One Notable Exception
DPI is only relevant for print reproduction and does not have any significant bearing on computer displays. Higher resolution generally does mean better quality for print reproduction, but there is one medium that does not require high resolution for standard viewing: general computer and, by extension, internet viewing. For historical reasons rooted with Macintosh computers, 72dpi has been the generally accepted de facto resolution (you can read why and all of the arguments for and against this all over the internet) for computer monitor viewing of images including websites and other applications. There is a lot of bickering about this in the industry that 72 dpi is a myth. Well, for all intents and purposes, it is for computer viewing. As many geeks would like to point out, for example, an image that has 7 dpi, 72 dpi, or 720 dpi will display the same on your monitor and show the same file size. DPI is important for printing, and is simply not relevant for computer display because a monitor has no concept of an inch - it only cares about pixels and the dimensions of pictures given in pixels. Are we contradicting ourselves? No - ScanFlurry uses 72dpi more for tradition than relevance. Most web sites still abide by this dpi value even though its not relevant.. But, take our word for it, 72 offers great quality for online photo albums, digital picture frames, cell phones, computer backgrounds and more. We could offer the photos at 1 dpi and for online viewing it wouldn't matter but it just doesn't matter. Don't believe us? Every single picture on this web site is, of course, 72 dpi!
Why is this important?
At ScanFlurry, in addition to your providing your photos at your desired high-dpi resolution, we are also the only online scanning company to include a complementary duplicate set of your scans at 72 dpi.

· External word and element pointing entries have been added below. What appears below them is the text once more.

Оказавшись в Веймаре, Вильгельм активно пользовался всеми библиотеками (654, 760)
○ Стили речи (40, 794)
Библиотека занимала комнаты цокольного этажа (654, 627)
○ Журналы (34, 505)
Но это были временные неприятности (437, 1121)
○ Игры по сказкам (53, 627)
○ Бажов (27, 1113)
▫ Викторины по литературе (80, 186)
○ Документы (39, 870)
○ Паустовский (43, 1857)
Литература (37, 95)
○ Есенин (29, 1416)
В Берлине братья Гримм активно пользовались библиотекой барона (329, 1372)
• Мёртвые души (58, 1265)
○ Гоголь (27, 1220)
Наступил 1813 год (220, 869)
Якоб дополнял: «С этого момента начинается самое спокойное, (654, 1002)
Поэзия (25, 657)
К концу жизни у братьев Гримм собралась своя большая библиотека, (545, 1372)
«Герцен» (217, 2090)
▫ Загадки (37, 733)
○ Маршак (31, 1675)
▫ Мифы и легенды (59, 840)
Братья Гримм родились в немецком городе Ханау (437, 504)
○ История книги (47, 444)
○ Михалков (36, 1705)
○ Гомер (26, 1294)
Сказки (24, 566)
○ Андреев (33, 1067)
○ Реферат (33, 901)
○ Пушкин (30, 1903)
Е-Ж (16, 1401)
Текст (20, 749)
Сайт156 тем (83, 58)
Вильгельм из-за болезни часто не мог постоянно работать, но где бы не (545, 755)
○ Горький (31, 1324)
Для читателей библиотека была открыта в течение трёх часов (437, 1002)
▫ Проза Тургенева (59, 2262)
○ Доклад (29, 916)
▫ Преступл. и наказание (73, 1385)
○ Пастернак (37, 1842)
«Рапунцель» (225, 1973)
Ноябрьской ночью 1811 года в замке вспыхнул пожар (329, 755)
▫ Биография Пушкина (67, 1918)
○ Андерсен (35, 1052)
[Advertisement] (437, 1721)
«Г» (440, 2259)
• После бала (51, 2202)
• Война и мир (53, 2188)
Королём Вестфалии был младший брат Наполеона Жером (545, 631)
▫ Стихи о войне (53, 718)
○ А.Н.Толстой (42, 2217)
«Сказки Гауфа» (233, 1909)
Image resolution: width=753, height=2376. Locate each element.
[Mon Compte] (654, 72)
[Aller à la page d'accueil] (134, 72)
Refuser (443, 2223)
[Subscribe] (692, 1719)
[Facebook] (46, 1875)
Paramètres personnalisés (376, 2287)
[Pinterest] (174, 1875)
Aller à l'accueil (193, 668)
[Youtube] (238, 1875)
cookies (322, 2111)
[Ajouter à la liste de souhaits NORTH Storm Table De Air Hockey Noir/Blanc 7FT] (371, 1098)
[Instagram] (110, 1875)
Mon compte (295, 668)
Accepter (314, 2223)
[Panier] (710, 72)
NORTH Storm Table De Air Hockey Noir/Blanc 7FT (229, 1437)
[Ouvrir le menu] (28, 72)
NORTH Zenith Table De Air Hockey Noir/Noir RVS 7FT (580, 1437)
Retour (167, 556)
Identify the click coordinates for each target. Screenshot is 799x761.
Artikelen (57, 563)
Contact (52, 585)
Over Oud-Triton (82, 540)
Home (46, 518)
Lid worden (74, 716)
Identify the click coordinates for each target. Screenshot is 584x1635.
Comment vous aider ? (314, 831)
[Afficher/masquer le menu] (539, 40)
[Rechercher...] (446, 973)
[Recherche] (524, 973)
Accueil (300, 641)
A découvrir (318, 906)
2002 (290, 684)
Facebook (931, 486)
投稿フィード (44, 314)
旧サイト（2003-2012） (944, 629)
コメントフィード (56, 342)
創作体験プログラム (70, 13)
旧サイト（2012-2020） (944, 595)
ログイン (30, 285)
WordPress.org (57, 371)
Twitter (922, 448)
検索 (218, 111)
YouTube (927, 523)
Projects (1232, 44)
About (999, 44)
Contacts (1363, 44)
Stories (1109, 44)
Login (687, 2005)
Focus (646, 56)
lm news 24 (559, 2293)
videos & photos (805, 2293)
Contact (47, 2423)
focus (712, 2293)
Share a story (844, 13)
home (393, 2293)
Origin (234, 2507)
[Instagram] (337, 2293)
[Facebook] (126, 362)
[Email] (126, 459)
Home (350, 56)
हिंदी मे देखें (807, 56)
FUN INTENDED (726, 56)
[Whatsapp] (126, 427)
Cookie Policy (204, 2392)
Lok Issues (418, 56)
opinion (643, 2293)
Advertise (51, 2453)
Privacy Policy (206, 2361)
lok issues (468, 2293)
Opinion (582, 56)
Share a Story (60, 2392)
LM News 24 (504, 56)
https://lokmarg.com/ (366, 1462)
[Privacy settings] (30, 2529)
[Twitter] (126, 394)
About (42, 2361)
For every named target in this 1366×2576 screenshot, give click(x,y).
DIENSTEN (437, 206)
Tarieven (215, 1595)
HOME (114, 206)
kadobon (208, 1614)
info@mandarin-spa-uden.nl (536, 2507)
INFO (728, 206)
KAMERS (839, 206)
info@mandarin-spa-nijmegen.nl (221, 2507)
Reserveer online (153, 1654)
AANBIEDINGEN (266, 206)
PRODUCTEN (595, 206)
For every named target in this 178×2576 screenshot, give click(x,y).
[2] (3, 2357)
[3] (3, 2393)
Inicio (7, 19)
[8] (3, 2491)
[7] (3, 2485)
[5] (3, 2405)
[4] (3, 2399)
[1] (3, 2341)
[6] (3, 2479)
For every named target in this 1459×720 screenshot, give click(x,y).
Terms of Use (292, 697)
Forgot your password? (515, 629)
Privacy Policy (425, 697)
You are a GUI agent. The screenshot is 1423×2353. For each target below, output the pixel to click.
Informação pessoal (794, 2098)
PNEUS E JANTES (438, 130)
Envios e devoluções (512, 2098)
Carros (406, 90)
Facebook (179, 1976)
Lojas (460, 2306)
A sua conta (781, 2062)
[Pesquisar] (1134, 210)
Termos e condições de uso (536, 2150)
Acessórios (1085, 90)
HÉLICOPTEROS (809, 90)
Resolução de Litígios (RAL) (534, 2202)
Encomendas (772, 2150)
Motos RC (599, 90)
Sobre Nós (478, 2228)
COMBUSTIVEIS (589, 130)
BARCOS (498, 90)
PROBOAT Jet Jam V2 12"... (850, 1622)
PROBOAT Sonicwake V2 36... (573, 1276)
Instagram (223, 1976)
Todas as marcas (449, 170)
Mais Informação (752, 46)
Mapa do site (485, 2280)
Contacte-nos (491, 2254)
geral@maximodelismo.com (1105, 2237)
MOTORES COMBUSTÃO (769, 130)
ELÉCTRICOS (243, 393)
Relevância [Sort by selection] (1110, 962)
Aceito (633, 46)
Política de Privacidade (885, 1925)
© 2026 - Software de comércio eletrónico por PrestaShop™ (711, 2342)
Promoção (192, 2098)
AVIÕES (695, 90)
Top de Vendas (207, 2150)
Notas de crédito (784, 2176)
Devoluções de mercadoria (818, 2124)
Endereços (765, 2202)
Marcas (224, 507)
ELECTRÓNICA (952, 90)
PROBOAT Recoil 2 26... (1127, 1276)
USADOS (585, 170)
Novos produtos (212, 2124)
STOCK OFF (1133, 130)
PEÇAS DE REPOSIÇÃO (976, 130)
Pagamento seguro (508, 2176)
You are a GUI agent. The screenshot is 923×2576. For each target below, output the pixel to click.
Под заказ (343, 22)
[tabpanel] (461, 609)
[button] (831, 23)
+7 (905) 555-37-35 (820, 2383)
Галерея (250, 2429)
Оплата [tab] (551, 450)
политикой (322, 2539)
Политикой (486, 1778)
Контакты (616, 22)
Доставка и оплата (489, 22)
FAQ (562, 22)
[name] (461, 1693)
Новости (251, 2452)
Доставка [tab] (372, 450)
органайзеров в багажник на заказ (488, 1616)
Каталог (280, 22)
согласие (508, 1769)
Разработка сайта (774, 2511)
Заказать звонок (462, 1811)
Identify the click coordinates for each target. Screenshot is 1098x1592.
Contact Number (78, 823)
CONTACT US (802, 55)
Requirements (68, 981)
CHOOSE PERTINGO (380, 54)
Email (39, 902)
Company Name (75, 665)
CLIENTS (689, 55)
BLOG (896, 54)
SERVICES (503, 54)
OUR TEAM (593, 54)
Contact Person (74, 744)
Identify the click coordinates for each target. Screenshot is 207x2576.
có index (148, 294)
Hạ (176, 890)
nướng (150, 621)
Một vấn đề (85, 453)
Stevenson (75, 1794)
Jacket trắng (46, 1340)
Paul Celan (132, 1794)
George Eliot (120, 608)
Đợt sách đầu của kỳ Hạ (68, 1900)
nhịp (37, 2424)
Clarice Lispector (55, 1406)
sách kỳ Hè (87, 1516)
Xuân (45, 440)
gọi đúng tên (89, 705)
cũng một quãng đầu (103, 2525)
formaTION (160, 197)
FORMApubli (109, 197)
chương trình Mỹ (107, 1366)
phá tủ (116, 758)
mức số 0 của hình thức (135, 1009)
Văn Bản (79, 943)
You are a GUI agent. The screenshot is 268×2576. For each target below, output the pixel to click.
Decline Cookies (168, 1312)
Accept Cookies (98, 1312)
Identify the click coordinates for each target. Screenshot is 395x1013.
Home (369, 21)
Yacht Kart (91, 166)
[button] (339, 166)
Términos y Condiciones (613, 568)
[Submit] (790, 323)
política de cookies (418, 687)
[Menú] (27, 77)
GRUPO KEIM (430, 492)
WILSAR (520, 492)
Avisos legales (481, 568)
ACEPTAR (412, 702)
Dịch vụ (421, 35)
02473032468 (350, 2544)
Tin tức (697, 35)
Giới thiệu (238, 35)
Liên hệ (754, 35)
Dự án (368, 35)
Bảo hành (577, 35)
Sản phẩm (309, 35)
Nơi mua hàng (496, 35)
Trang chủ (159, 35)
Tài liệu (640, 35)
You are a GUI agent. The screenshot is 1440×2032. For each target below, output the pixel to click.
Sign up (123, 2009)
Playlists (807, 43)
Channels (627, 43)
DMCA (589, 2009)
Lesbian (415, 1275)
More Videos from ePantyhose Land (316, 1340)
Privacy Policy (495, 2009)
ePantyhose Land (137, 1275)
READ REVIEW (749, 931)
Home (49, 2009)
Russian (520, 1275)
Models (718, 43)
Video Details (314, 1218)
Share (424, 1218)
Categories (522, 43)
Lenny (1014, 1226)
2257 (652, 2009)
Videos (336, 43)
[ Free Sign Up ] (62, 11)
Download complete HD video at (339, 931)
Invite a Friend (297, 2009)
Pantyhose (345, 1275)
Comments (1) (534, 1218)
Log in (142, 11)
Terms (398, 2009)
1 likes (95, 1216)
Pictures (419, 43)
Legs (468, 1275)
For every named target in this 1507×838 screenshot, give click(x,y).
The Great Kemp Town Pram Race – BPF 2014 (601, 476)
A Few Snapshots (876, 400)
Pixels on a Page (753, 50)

ScanFlurry’s Resolution Philosophy & Our Competitors:
Some scanning companies offer photo scanning at 150 dpi, but we don’t believe this is adequate for most applications. Our philosophy is to do once, and do it right! The standard resolution that we offer is 300dpi, although we additionally offer 600dpi for those customers looking for even higher quality. The nominal price difference will provide you more options later for enlargements on good-quality photos.
Disclaimer: The information presented about is for a general fundamental understanding of digital images and will be helpful for just about anyone. Terms used on this page can have different meanings for different applications. Overall quality is not just a function of scanning, but the condition of the original media and the quality of the original picture.